Question

Simplify (6c^2d^6-3c^5)(-5cd^4)

Answer

**step1** Understanding the problem

The problem asks us to simplify the given algebraic expression: $$(6c^2d^6-3c^5)(-5cd^4)$$. This involves multiplying a binomial ($$6c^2d^6-3c^5$$) by a monomial ($$-5cd^4$$).

**step2** Applying the Distributive Property

We will use the distributive property to multiply each term inside the first parenthesis by the monomial outside. The distributive property states that $$a(b-c) = ab - ac$$. In this case, $$a = -5cd^4$$, $$b = 6c^2d^6$$, and $$c = 3c^5$$.
So, we need to calculate:
$$(6c^2d^6) \times (-5cd^4) - (3c^5) \times (-5cd^4)$$

**step3** Multiplying the first pair of terms

First, let's multiply $$(6c^2d^6) \times (-5cd^4)$$:
Multiply the numerical coefficients: $$6 \times (-5) = -30$$.
Multiply the 'c' terms: $$c^2 \times c^1 = c^{(2+1)} = c^3$$. (Remember that 'c' is the same as $$c^1$$).
Multiply the 'd' terms: $$d^6 \times d^4 = d^{(6+4)} = d^{10}$$.
So, the first part of the simplified expression is $$-30c^3d^{10}$$.

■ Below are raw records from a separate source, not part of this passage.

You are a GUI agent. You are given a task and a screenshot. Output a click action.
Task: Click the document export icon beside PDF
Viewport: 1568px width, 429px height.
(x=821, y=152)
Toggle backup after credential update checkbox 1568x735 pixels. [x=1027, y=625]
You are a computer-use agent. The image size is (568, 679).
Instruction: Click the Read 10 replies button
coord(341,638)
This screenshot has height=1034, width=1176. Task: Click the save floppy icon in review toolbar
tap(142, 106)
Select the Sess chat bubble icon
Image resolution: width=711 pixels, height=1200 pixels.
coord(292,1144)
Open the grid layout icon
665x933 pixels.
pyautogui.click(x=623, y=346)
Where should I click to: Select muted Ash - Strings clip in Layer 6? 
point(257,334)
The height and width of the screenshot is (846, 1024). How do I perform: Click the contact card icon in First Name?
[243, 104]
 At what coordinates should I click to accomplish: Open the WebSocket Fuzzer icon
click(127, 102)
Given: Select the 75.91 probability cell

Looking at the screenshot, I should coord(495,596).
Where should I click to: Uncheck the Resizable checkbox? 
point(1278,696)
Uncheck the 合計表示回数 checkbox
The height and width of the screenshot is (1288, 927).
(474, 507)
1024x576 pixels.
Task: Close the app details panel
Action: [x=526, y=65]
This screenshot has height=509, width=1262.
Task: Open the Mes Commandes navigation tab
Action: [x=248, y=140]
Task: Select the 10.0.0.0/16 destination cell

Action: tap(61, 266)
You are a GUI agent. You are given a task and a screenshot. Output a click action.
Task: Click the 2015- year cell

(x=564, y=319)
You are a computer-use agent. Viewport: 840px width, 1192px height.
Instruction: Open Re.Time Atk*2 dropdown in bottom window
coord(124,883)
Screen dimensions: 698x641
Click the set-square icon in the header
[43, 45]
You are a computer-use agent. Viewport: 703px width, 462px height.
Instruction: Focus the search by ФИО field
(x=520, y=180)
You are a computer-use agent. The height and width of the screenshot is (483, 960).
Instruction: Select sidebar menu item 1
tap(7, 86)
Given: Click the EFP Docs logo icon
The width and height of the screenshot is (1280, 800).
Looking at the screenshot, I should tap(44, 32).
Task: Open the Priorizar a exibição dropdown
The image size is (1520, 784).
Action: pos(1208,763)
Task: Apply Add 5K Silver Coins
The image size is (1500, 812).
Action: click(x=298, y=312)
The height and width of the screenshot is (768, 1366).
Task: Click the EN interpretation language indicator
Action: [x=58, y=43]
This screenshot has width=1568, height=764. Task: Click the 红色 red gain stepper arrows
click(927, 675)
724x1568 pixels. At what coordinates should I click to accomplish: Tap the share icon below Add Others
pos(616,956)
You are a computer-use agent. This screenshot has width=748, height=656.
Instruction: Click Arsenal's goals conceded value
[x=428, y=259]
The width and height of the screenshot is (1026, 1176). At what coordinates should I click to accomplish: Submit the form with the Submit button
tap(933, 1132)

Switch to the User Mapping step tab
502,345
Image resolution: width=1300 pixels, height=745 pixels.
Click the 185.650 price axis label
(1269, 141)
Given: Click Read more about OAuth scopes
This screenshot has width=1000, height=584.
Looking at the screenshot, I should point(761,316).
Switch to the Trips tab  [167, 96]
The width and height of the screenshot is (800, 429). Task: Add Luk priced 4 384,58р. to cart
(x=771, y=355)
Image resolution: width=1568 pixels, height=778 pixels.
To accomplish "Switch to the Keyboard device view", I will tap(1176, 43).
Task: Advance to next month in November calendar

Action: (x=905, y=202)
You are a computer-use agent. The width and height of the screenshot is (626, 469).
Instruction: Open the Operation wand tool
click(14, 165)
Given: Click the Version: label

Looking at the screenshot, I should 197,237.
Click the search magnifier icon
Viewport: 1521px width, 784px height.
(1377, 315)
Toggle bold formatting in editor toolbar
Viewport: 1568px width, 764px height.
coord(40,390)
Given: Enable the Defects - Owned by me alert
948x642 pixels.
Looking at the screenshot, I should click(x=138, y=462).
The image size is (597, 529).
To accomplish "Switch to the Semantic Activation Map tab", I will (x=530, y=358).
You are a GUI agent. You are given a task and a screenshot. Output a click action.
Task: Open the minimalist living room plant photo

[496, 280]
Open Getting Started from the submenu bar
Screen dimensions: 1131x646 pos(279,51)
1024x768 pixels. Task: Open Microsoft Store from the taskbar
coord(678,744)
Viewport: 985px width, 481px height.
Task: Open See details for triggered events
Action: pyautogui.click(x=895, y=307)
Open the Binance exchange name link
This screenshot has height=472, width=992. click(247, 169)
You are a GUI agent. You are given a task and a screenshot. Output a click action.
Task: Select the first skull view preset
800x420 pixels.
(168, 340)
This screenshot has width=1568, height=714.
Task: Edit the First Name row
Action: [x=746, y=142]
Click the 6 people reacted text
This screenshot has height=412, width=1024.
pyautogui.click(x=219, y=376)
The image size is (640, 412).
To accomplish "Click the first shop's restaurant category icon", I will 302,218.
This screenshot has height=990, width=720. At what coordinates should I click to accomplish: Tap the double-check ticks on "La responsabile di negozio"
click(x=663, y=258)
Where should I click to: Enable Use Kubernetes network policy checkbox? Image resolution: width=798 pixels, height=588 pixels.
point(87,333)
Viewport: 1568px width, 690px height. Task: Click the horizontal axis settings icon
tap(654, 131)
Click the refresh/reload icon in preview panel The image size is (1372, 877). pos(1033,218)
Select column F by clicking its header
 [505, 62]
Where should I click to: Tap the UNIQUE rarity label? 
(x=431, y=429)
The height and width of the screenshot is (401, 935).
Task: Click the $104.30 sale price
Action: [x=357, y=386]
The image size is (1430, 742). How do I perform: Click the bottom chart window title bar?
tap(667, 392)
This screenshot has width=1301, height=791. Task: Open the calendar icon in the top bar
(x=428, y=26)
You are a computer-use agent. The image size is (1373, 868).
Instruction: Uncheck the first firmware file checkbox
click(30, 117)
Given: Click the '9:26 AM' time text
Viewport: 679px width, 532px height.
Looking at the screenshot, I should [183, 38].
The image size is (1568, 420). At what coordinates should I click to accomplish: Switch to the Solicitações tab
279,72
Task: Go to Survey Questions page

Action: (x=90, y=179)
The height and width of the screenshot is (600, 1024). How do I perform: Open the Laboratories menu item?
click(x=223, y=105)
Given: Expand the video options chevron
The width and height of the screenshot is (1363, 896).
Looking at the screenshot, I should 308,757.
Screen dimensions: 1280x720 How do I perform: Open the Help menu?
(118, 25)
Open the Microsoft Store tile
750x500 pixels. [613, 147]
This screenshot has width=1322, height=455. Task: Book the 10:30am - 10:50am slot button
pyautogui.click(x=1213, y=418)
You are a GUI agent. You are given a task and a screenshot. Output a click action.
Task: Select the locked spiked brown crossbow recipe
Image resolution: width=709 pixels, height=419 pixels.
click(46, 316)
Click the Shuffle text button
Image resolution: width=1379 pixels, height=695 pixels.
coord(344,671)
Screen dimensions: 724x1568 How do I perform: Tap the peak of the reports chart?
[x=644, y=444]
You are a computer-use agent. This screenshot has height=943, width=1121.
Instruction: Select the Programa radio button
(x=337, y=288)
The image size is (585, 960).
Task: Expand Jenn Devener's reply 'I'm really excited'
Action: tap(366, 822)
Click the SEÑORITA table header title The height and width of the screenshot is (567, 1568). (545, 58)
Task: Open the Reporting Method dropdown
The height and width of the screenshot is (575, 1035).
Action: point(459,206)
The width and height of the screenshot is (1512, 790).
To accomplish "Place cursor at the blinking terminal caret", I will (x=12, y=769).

**step4** Multiplying the second pair of terms

Next, let's multiply $$(3c^5) \times (-5cd^4)$$:
Multiply the numerical coefficients: $$3 \times (-5) = -15$$.
Multiply the 'c' terms: $$c^5 \times c^1 = c^{(5+1)} = c^6$$.
Multiply the 'd' terms: There is no 'd' in $$3c^5$$, so we just carry over the $$d^4$$ from the monomial.
So, the second part of the simplified expression is $$-15c^6d^4$$.

**step5** Combining the results

Now, we combine the results from the previous steps, remembering the subtraction sign between the original terms:
$$-30c^3d^{10} - (-15c^6d^4)$$
When we subtract a negative number, it's the same as adding the positive number:
$$-30c^3d^{10} + 15c^6d^4$$
The terms $$-30c^3d^{10}$$ and $$15c^6d^4$$ are not "like terms" because they have different powers for 'c' and 'd', so they cannot be combined further. This is the simplified form of the expression.